Третий этап в кинематографической истории начался, когда кино открыло самодовлеющего автора, камера стала пером, а фильмы – средством режиссерского самовыражения. Для кинематографа наступило новое время, в котором мы (со всеми постмодернистскими оговорками) живем и сегодня.
Между немым и современным оказалось классическое, другими словами – старое кино, в котором нет ничего безыскусного. Оно, как Софокл или Шекспир, еще просто не открыло естественное. Собственно, потому его, словно балет, надо учиться смотреть. Язык старого кино так же глубок, сложен и укоренен в жанрах, каждый из которых оперирует особым словарем и специфическим синтаксисом.
Скажем, вестерны надо смотреть, отключив иронию. Героическое не терпит двусмысленности – на то есть любовь. Все лирические комедии построены на вопросе “достанется ли она ему?”. Старое кино шло к ответу теми окольными путями, что проложила для него зверствовавшая в прежнем Голливуде цензура. Поскольку она запрещала даже супругов показывать в одной кровати, в старом кино секс заменяла война полов. Между платонической и плотской любовью оно поместило остроумие. Голливудская любовь подразумевала ту же вязь обиняков и поэтику намека, что и советская культура, наградившая нас эзоповой и часто смешной словесностью. Искусство читать между строк и подглядывать в щелку исчезло вместе с тотальной цензурой и женской комбинацией. И только старое кино, тридцать лет оттягивавшее развязку сексуальной революции, сохранило истому прелюдии.
29 декабря
Ко дню рождения Техаса
Напрасно уже в аэропорту Хьюстона я искал ковбойские сапоги, ружье и гремучую змею на память. Их там не было. Единственный ковбой мне встретился на университетской афишке. В помятой ковбойской шляпе, купленной на блошином рынке шутки ради, в нашейном платке-бандане, которые носят грабители банков и другие любители экзотики, только я и походил на типичного техасца.
Техас мне понравился уже тем, что разительно отличался от наших краев. Хотя ньюйоркцы тоже бывают радушными, но, во-первых, они далеко не всегда говорят по-английски, а во-вторых, считают невежливым встречаться взглядом, ибо тогда уже надо здороваться, флиртовать или обсуждать президента.
– Техас, – объяснили мне, – во всем стоит наособицу, по населению он меньше Франции, по территории – больше, в принципе – лучше, и его ни с чем не спутать.
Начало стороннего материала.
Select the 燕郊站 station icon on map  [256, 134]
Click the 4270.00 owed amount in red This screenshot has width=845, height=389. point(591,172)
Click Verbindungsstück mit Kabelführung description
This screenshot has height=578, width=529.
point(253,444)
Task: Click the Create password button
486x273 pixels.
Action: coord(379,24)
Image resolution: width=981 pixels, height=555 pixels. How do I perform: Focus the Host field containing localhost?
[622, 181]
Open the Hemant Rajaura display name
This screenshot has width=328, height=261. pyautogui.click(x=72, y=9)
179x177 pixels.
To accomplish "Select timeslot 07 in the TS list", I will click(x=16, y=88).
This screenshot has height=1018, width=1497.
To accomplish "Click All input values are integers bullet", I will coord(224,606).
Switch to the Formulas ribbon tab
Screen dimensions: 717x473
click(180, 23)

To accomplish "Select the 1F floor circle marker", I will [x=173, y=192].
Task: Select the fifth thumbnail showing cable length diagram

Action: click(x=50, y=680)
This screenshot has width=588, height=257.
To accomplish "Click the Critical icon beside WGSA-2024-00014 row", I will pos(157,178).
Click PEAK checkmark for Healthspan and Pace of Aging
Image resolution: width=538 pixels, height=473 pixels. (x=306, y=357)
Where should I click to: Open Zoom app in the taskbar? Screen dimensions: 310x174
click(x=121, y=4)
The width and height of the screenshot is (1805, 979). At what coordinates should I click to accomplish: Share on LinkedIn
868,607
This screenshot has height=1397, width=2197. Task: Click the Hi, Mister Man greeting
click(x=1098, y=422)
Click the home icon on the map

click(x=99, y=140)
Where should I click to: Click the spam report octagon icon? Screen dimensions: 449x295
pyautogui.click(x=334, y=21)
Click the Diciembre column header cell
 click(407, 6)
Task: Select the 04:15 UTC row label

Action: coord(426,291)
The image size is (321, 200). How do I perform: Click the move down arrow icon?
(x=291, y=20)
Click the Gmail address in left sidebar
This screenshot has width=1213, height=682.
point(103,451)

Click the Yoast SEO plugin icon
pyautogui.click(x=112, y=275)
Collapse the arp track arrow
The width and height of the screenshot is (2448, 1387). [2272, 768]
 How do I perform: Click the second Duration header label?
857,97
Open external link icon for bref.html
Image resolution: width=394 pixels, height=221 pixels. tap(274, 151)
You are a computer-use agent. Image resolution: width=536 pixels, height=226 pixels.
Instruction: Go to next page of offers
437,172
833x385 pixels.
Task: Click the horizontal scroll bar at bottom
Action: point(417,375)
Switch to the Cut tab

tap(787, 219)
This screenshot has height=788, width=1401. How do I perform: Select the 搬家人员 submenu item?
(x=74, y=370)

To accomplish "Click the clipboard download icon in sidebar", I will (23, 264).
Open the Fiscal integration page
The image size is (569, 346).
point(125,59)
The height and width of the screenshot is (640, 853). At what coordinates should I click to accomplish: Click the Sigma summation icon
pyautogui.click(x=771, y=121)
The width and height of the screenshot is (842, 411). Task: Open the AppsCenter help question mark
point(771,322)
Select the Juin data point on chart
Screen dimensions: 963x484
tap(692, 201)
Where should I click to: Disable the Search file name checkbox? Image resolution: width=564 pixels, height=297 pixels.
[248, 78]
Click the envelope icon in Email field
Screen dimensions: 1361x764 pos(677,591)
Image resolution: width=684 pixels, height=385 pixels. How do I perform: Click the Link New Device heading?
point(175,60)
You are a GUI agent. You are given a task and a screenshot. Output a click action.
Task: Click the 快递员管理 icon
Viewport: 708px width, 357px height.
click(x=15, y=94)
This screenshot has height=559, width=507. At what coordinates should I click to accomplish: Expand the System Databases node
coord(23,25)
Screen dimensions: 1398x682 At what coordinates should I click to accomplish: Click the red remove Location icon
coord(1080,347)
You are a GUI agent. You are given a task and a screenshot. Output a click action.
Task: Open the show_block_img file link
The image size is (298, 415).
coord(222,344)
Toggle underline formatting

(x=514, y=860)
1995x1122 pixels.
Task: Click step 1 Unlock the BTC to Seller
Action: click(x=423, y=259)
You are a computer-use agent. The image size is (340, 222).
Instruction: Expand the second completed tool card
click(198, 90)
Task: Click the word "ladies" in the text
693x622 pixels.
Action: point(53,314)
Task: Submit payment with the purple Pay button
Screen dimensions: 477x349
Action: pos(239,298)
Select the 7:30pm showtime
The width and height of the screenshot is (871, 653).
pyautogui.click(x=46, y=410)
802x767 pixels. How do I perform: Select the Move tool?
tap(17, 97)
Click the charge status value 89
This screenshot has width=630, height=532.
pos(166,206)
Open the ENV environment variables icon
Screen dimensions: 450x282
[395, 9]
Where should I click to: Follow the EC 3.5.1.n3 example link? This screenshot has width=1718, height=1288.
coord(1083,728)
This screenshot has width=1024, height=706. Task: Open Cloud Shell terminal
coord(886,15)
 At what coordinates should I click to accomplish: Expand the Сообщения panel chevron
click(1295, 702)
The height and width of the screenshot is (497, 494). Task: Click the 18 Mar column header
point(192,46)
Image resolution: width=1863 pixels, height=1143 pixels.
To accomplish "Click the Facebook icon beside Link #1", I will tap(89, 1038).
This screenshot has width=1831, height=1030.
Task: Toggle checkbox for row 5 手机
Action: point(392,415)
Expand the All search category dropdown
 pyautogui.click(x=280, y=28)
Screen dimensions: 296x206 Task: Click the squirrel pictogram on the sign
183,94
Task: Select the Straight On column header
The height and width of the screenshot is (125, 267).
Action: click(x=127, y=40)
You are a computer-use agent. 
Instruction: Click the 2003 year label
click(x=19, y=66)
Чтобы никто не сомневался, Капитолий в столичном Остине венчает статуя Свободы – как в Нью-Йорке, только страшнее. С мужским лицом и зверским выражением, она держит в одной руке факел просвещения, а в другой – меч возмездия, спасибо, что опущенный. По утрам тут каждый школьник присягает сперва на верность Техасу, а только потом – остальной Америке. И звезда на штатном флаге больше, чем сорок девять остальных, вместе взятых. В Техасе, повторял мне каждый встреченный, всё нечеловеческого размера: от стейков до гордыни, но больше всего – неба. Его действительно хватало. Но я все равно предпочитал смотреть по сторонам – на поля хлопка и луга с коровами, включая длиннорогих. Лохматые и свирепые, они напоминали допотопных буйволов из палеонтологического музея и служили живым памятником техасскому скотоводству. Теперь его вытесняет нефть. Ее качают повсюду – как воду из колодца. Пятачок земли, невзрачный дом-фургончик и во дворе – вышка. Когда цена подходящая, хозяин может накачать баррель-другой до завтрака.